嫡出否認調停・審判を、手続代理人として、2度経験しました。

 

嫡出否認とはこういう場合です。

夫婦の婚姻中又は離婚後300日以内に、妻が他の男性との間の子を産む

→出生届を提出すると、夫との間の子として戸籍に入籍される(嫡出子であると推定されるため)

→その入籍を外すべく、夫が家庭裁判所に嫡出否認調停を申し立てる

→裁判所が夫との子でないことを確認して、調停に代わる審判or審判をする

→同審判書をもって、夫が役所に届け出ることによって、子が夫の戸籍から除籍される

→他の男性が子を認知することができるようになる

 

裁判所が夫との子ではないことを確認する手段としては、

①夫と子のDNA検査、②夫と妻からの聴き取り調査(懐胎時に夫婦関係が形骸化していたこと)、③その他証拠(懐胎時に夫が海外にいたことなど)があります。

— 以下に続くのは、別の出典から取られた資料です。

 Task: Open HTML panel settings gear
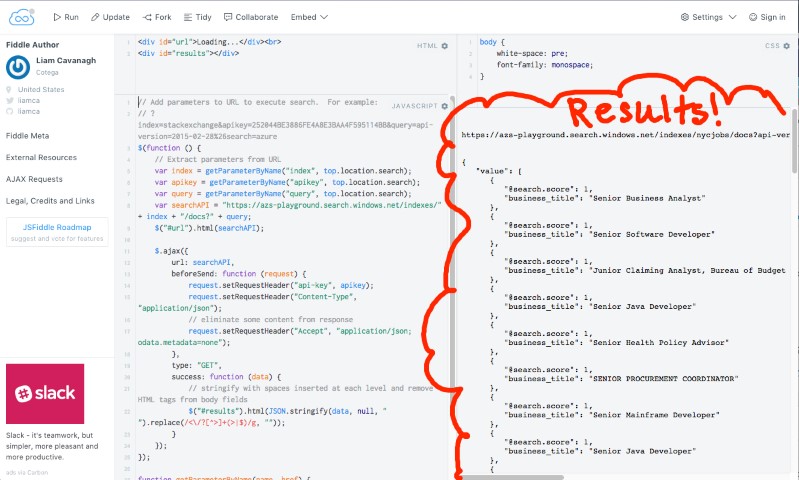446,46

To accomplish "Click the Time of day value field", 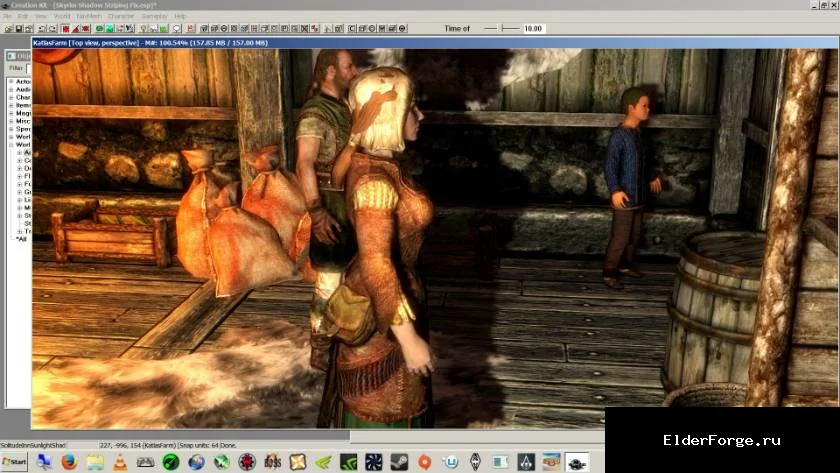I will coord(532,28).
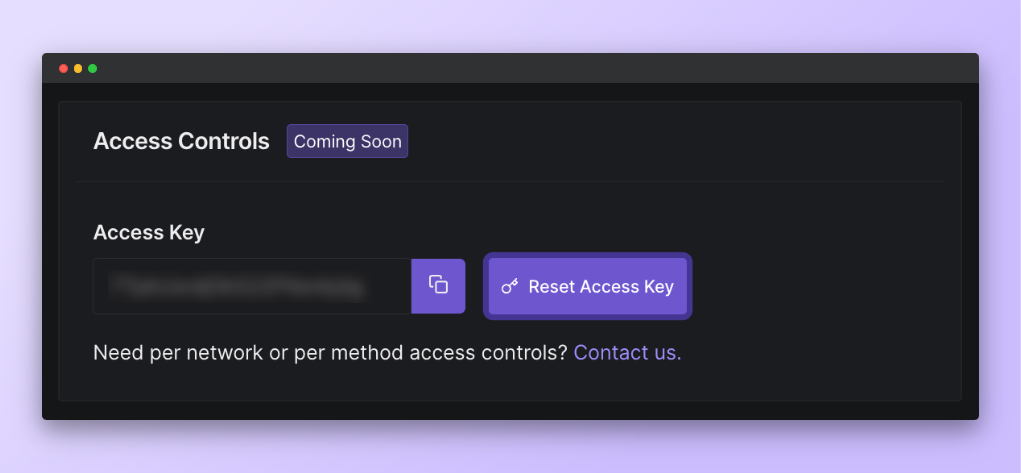Click the word 'Reset' on the purple button
The height and width of the screenshot is (473, 1021).
552,287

名古屋家庭裁判所岡崎支部では、全件、①のDNA検査を行うようです。

例えば、別居原因としての妻の不貞行為があり、他の男性との間の子を出生し、離婚協議継続中に再度同じ男性との間の子を出生した、すなわち、嫡出否認を2度行う必要があり、その2度目の手続においても、再度DNA検査を行います。

静岡家庭裁判所では、②だけで足りました。

この違いは、裁判官の裁量、管轄裁判所の運用によります。

 

DNA検査に75,600円の検査費用がかかり、これを負担するのは原則として申立人夫であることを考えると、

夫と妻に争いがないのであればDNA検査は省略する運用のがありがたいです。手続代理人としては。